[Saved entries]
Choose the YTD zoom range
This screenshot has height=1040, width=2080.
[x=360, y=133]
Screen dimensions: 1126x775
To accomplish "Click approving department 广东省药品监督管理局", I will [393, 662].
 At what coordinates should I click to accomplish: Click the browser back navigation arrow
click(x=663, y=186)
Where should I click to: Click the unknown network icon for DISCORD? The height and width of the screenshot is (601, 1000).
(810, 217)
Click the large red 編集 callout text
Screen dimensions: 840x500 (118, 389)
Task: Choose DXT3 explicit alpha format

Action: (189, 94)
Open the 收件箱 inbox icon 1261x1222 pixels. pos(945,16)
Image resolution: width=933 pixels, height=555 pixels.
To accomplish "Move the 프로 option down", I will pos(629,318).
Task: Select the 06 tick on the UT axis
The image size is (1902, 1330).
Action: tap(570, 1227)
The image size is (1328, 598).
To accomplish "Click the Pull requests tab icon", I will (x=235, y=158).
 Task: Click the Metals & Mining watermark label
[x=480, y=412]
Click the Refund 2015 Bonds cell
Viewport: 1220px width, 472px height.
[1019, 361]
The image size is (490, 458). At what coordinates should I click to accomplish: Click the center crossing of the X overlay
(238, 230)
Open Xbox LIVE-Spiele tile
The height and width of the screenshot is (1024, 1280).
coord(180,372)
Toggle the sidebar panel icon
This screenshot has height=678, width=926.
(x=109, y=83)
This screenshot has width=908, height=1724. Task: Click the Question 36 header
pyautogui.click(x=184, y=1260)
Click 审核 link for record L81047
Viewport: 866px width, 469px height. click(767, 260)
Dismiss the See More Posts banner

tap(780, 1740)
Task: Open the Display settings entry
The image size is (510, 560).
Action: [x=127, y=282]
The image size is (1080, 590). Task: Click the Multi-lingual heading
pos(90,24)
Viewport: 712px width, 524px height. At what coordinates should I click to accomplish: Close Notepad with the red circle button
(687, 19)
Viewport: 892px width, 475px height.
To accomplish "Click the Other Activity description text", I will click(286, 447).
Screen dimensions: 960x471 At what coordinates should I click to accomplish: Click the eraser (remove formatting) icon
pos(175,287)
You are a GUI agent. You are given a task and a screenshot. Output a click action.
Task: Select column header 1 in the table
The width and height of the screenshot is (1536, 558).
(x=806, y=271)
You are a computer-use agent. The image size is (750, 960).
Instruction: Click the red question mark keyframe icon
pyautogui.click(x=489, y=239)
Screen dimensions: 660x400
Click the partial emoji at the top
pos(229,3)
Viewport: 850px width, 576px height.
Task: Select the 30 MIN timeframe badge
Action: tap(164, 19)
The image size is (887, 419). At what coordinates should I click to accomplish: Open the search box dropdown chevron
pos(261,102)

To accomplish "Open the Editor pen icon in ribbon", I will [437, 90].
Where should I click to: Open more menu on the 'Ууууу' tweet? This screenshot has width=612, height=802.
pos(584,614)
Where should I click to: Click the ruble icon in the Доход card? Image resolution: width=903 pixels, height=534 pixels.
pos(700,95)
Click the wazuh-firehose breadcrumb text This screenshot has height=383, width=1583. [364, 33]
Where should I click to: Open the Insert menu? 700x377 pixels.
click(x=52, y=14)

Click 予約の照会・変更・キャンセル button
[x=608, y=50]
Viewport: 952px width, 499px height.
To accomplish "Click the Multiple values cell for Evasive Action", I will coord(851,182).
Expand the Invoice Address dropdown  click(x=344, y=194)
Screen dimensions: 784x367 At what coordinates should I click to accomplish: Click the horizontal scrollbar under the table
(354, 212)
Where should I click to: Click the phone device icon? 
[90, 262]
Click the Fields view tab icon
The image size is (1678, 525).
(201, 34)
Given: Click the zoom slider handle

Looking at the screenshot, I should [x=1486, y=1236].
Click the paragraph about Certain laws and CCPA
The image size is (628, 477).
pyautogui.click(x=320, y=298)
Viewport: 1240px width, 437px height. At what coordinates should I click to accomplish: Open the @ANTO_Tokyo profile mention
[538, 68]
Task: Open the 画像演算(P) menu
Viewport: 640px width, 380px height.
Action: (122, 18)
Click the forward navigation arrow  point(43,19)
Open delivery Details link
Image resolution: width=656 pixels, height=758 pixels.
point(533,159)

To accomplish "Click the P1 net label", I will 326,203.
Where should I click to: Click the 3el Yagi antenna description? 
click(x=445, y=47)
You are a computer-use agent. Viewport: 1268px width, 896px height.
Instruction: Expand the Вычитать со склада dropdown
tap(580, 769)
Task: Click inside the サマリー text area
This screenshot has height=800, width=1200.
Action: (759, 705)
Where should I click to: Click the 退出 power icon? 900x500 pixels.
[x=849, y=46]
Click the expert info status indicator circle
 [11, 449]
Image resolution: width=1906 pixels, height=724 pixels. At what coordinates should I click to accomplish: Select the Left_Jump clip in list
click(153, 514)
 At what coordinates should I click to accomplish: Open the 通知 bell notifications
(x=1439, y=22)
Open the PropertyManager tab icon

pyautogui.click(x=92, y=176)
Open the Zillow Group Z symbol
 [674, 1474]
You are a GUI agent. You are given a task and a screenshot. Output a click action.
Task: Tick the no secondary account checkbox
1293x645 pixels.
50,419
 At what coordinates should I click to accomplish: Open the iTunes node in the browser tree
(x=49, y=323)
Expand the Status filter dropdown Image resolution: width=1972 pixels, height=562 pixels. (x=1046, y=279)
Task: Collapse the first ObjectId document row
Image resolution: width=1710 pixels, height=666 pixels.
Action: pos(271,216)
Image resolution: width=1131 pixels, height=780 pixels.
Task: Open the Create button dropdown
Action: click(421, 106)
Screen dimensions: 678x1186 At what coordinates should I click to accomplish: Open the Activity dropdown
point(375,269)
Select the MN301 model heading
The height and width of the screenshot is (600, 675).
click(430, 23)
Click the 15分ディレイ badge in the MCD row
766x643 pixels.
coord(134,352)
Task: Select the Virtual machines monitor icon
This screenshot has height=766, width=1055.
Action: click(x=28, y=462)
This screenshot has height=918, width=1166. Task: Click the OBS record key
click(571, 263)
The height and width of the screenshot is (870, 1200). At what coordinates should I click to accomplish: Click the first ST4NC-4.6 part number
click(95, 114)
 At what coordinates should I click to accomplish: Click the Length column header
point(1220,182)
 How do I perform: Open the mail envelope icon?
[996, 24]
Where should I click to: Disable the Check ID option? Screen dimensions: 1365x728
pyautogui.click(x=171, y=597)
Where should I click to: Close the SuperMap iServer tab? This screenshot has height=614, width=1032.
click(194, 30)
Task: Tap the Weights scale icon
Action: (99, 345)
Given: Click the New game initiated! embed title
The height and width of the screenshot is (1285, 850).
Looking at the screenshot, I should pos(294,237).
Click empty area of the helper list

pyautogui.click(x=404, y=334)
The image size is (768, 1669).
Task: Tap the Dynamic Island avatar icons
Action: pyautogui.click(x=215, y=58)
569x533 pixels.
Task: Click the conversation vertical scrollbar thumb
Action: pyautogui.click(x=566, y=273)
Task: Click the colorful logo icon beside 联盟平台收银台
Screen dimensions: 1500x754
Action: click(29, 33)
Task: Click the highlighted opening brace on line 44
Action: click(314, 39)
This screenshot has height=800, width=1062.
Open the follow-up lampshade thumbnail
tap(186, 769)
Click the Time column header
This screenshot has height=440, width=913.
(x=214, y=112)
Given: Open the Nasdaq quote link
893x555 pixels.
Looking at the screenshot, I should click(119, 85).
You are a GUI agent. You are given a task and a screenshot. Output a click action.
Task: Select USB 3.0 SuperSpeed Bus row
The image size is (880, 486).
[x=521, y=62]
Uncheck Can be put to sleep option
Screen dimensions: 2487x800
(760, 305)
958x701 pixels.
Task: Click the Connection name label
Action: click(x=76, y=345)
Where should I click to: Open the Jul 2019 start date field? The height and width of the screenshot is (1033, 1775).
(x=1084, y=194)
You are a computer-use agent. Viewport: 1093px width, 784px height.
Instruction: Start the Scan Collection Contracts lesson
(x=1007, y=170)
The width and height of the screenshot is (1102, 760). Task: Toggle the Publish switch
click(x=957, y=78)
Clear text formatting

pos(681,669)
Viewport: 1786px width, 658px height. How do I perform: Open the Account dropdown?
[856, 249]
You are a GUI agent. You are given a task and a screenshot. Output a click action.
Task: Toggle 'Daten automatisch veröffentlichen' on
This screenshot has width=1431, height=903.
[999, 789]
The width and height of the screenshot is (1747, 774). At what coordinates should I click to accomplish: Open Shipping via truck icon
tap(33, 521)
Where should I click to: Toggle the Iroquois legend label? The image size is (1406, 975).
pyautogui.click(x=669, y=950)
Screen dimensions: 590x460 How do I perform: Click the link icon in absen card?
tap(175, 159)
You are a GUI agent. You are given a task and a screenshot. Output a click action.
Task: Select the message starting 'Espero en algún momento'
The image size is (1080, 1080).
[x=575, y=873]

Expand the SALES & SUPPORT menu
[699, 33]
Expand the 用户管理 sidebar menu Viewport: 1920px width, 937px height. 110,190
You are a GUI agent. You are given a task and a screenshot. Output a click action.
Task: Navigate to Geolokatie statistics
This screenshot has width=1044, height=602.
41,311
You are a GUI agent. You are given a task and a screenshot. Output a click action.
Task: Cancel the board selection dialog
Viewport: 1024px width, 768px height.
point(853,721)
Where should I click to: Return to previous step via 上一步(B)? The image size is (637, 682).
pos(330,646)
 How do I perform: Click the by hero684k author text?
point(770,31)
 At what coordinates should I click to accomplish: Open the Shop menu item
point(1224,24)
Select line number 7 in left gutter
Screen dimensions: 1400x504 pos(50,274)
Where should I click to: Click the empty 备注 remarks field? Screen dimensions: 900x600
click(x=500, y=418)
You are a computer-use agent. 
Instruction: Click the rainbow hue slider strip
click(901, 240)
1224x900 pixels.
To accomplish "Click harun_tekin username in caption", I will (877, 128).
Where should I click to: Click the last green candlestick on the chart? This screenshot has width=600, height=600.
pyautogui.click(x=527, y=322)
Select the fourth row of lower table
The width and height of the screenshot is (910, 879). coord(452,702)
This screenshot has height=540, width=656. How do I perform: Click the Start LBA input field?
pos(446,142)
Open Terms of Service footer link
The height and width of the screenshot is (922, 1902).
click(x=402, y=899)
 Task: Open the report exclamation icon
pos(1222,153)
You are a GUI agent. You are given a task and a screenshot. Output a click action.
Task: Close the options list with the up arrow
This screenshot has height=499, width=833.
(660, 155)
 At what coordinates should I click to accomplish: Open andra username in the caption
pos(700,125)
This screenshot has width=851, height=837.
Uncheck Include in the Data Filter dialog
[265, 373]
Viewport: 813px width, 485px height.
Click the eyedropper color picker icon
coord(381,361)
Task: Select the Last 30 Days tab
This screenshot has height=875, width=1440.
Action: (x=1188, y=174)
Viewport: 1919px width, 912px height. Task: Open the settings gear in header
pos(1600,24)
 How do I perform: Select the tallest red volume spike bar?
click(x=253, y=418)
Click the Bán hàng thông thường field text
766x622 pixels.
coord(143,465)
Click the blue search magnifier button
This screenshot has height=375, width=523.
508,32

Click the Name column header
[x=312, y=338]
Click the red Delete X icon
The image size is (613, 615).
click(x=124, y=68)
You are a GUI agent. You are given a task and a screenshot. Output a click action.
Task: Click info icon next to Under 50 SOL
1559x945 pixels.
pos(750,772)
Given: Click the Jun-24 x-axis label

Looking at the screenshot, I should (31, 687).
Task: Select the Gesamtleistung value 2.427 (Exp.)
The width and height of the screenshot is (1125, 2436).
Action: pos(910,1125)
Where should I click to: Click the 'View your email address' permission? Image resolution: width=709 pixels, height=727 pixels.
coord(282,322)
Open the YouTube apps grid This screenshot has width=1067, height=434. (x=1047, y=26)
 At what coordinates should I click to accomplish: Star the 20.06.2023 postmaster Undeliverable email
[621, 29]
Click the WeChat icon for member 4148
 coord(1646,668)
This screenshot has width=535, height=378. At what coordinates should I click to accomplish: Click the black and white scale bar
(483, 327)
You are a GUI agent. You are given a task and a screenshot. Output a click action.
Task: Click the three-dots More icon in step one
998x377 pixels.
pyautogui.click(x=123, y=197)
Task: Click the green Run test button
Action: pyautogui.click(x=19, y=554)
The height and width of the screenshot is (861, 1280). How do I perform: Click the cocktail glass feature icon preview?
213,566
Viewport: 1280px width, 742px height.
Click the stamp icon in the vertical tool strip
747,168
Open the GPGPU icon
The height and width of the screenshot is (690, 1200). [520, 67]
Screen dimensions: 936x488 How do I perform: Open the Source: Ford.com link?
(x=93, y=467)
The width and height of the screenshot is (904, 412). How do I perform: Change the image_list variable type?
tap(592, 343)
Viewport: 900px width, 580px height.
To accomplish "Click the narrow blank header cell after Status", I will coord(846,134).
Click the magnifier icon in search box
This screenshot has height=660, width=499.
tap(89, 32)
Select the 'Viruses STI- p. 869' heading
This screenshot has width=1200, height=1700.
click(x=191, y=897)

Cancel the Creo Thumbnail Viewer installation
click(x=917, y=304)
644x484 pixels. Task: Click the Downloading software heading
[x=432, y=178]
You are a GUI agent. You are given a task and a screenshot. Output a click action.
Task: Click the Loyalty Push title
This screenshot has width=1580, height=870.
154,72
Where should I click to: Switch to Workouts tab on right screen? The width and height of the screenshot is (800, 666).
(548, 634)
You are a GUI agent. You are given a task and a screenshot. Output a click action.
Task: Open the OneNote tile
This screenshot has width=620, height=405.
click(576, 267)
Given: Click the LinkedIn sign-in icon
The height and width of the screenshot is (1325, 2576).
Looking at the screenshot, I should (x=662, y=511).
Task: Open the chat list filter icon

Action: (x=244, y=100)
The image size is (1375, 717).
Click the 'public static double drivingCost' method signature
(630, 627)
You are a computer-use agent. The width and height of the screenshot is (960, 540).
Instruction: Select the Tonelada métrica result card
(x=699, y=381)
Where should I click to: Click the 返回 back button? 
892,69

Exercise prompt
Report back each line of the entries that holds the string "sidebar".

Worked solution
Toggle the sidebar panel icon
Expand the 用户管理 sidebar menu Viewport: 1920px width, 937px height. 110,190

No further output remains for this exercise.